RECORDS FOR THE EXERCISE:
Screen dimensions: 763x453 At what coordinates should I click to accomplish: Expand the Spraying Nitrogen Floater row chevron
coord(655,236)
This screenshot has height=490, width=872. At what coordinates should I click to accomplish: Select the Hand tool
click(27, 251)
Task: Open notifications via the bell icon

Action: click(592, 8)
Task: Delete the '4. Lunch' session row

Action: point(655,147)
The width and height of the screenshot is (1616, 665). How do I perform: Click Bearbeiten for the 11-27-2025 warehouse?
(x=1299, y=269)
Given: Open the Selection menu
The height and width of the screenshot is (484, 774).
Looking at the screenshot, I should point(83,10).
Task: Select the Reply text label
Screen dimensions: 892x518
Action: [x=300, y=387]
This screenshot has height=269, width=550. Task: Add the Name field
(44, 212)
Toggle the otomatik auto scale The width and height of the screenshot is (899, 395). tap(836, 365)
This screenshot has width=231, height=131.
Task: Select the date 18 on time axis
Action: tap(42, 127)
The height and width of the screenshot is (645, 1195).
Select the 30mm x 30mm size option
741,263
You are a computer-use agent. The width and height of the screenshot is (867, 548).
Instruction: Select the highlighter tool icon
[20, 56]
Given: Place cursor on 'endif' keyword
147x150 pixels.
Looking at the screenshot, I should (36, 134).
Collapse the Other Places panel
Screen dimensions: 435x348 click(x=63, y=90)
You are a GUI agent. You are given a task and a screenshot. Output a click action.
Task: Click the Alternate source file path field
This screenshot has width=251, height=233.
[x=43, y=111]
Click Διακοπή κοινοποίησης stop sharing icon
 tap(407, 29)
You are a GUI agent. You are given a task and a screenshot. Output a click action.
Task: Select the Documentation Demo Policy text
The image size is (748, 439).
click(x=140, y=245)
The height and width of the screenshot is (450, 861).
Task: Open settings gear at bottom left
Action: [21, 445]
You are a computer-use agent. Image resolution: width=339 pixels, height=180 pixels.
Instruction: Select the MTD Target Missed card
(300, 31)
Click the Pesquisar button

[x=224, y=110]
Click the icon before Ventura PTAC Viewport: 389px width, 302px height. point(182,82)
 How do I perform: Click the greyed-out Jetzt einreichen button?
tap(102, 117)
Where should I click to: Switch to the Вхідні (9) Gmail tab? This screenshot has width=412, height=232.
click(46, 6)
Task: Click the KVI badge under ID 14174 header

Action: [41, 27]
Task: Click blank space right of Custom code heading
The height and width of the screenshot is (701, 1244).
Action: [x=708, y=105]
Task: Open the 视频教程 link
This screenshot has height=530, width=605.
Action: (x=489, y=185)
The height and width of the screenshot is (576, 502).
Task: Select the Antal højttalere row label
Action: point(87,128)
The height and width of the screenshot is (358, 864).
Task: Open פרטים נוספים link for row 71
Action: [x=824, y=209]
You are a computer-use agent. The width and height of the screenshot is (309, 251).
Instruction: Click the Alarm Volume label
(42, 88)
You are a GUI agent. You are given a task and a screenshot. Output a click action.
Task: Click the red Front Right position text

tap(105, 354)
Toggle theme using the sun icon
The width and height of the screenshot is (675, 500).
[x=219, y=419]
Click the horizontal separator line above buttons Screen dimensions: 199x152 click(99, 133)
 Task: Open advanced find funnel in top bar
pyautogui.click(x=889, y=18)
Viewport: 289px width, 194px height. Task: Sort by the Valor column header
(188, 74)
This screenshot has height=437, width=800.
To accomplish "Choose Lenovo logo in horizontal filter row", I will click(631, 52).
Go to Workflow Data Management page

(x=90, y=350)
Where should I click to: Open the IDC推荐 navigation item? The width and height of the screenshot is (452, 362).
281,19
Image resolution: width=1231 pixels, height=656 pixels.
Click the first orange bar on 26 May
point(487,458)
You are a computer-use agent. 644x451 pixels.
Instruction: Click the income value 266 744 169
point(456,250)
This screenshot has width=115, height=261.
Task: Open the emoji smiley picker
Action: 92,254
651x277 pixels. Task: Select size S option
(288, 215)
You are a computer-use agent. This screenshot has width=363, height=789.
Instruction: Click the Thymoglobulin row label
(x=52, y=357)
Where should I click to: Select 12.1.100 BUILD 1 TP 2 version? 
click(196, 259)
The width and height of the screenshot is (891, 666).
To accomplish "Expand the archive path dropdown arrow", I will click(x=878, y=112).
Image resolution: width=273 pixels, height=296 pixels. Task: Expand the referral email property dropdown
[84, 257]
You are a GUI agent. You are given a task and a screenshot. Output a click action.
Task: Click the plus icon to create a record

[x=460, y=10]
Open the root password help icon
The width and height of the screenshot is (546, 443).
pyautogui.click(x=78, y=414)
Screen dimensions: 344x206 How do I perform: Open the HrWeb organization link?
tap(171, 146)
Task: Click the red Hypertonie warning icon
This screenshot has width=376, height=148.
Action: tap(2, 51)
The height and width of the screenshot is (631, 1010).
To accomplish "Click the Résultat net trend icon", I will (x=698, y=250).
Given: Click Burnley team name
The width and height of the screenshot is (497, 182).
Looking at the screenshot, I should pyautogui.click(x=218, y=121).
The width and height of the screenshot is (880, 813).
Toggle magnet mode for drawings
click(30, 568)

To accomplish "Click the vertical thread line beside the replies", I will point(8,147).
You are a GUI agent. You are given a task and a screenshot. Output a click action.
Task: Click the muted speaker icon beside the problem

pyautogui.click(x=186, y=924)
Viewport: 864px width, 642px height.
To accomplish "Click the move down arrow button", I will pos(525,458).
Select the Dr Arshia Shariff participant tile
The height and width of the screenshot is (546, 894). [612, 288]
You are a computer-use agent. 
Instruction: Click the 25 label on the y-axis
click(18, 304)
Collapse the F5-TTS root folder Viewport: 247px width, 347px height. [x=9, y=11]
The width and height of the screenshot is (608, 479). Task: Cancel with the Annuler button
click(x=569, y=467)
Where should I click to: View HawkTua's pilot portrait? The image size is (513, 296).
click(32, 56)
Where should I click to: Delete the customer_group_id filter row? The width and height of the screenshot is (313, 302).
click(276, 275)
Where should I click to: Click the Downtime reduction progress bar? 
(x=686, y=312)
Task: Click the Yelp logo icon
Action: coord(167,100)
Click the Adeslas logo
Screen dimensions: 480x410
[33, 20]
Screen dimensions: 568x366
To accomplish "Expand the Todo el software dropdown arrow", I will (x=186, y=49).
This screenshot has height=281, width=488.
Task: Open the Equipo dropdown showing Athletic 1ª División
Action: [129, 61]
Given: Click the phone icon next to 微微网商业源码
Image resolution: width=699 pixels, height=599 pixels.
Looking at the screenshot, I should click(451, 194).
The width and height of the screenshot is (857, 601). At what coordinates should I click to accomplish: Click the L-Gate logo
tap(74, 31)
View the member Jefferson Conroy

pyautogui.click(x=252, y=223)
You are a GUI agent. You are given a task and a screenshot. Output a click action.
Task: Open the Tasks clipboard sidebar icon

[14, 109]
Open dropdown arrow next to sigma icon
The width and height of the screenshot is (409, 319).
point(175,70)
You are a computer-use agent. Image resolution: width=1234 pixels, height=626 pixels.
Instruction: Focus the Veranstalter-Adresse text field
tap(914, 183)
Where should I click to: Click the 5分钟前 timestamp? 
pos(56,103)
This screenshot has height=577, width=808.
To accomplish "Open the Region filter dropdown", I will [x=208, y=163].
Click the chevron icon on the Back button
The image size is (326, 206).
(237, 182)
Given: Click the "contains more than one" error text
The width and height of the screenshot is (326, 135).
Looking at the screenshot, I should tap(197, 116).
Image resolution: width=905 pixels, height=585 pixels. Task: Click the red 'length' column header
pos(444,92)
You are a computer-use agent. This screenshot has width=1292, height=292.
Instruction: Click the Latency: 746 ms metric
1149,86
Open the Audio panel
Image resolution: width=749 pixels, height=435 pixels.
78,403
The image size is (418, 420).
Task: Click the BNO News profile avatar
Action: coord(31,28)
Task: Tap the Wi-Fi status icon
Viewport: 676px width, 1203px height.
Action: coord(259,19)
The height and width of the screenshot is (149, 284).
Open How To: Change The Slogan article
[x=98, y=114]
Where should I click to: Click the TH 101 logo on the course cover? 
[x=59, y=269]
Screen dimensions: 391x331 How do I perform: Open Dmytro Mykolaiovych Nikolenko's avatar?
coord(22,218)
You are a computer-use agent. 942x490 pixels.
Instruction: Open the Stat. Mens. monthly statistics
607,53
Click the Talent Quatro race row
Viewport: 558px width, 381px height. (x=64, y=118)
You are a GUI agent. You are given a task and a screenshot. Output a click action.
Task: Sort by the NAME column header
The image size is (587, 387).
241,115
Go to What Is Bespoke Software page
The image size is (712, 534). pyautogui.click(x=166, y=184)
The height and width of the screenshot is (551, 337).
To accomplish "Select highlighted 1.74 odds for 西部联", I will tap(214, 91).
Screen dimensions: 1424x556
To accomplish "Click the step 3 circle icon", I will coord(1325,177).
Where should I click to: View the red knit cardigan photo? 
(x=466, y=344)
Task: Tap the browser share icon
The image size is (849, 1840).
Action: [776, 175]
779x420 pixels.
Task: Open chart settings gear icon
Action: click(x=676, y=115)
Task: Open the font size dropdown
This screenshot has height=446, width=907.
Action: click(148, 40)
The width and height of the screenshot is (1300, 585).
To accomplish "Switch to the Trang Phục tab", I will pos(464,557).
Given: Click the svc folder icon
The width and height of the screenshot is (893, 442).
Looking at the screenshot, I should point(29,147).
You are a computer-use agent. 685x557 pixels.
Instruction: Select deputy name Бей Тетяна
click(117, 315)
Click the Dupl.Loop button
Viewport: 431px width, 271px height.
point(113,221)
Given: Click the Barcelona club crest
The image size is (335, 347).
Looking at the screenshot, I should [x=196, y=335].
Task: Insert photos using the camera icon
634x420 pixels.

WORK ITEM: Retype, in the same exact form, the lines of the material above from the line holding "Viewport: 289px width, 194px" through the line holding "You are a computer-use agent. 644x451 pixels.".

REPLY TO THE TASK:
Viewport: 289px width, 194px height. Task: Sort by the Valor column header
(188, 74)
This screenshot has height=437, width=800.
To accomplish "Choose Lenovo logo in horizontal filter row", I will click(631, 52).
Go to Workflow Data Management page

(x=90, y=350)
Where should I click to: Open the IDC推荐 navigation item? The width and height of the screenshot is (452, 362).
281,19
Image resolution: width=1231 pixels, height=656 pixels.
Click the first orange bar on 26 May
point(487,458)
You are a computer-use agent. 644x451 pixels.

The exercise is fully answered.